Dissecting a $231 Million High-Tech Boondoggle
The L.A. Times takes to task the U.S. Congress, the Obama administration, and various military agencies for their combined role in supporting the expenditure of vast amount of money on a system called the Precision Tracking Space System. All told, according to the paper, the PTSS program -- which was to have provided early warning of missile launches, and precision tracking of the missiles themselves -- ended up blowing through more than $230 million before being cancelled. After talking to defense experts and reviewing hundreds of documents, the Times comes to what probably sounds like an easy conclusion for any big-budget military program that never reaches operation: it shouldn't have even left the drawing board.
A single F-35 costs more than that program does, although I suppose an F-35 can at least fly.
The F-35 program is an insidious example. With contractor offices located in 44 states, it's very hard for Congress to cancel the program and explain to the folks back home why they voted for local layoffs.
In addition to all the other comments about $231 million being chump-change, recognize something else about advanced technological research: sometimes it doesn't pan out.
That doesn't mean that we should never try to research new things though. Not everything can be discovered the way the Japanese like to do it, through hundreds of small polishes to an existing working design. Sometimes you need to think big to make a real breakthrough.

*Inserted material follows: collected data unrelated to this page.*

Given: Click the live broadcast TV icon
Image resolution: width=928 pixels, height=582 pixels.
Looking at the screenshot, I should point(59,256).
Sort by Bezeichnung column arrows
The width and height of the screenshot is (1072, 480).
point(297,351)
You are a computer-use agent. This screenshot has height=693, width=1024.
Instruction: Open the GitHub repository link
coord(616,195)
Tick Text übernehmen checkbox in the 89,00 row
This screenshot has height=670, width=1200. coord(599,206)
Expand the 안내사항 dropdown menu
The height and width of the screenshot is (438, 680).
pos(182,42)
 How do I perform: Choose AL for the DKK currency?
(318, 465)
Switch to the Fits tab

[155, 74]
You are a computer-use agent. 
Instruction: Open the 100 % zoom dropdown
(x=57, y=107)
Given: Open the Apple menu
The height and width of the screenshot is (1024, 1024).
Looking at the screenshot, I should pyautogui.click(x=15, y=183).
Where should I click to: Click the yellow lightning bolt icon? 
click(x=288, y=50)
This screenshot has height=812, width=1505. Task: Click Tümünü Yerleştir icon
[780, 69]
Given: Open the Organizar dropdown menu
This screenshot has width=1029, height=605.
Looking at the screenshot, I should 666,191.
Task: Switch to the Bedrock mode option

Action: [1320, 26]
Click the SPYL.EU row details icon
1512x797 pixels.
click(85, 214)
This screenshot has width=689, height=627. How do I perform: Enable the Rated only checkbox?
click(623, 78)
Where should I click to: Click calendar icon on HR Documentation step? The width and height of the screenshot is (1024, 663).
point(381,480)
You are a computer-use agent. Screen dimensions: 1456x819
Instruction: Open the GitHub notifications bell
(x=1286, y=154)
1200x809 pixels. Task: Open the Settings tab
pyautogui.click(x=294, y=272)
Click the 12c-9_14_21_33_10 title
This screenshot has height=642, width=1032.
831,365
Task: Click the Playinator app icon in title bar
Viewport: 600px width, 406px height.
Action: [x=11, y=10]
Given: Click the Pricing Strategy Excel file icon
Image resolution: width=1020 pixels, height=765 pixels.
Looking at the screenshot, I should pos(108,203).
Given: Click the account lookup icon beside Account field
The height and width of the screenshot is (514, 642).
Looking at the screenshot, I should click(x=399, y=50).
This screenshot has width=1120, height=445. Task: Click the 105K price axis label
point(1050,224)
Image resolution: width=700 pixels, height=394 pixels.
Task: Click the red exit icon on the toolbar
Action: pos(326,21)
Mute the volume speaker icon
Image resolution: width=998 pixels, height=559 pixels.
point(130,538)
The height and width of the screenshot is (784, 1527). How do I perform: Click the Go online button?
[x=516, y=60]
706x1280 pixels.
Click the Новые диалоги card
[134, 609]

I would also put this story and some of the kneejerk responses to it in the category of "why the US isn't as successful as it once was". If the 60s were like today, with anti-science teabaggers controlling half of congress, would we have made a manned mission to the moon? Especially given that every one of those missions could easily have ended in disaster?
No people. Even the vaunted Solyndra failure came out of a program that overall had a better success rate than most private funding, and in the end, not only advanced technology, it made a considerable profit for the taxpayer. The willingness to scream and cry and throw tantrums by the anti-technology/pro-fundamentalist haters, every time some risk doesn't come out out 100% perfectly, is a cancer on the body politic. And we're sinking due to the over caution that results.
large uncontrolled budget, with unlimited spending increases, and zero common fiscal sense.
In terms of military budgets, $230M is nothing. We have other boondoggles that have burned through a thousand times that. In fact, this program is such a trivial amount, I suspect it is being emphasized to distract people from the real waste. The F35 program burns through $230M every three days.
A typical republican budget plan.
This program was proposed by the Obama administration, and passed by congress with plenty of votes from both parties.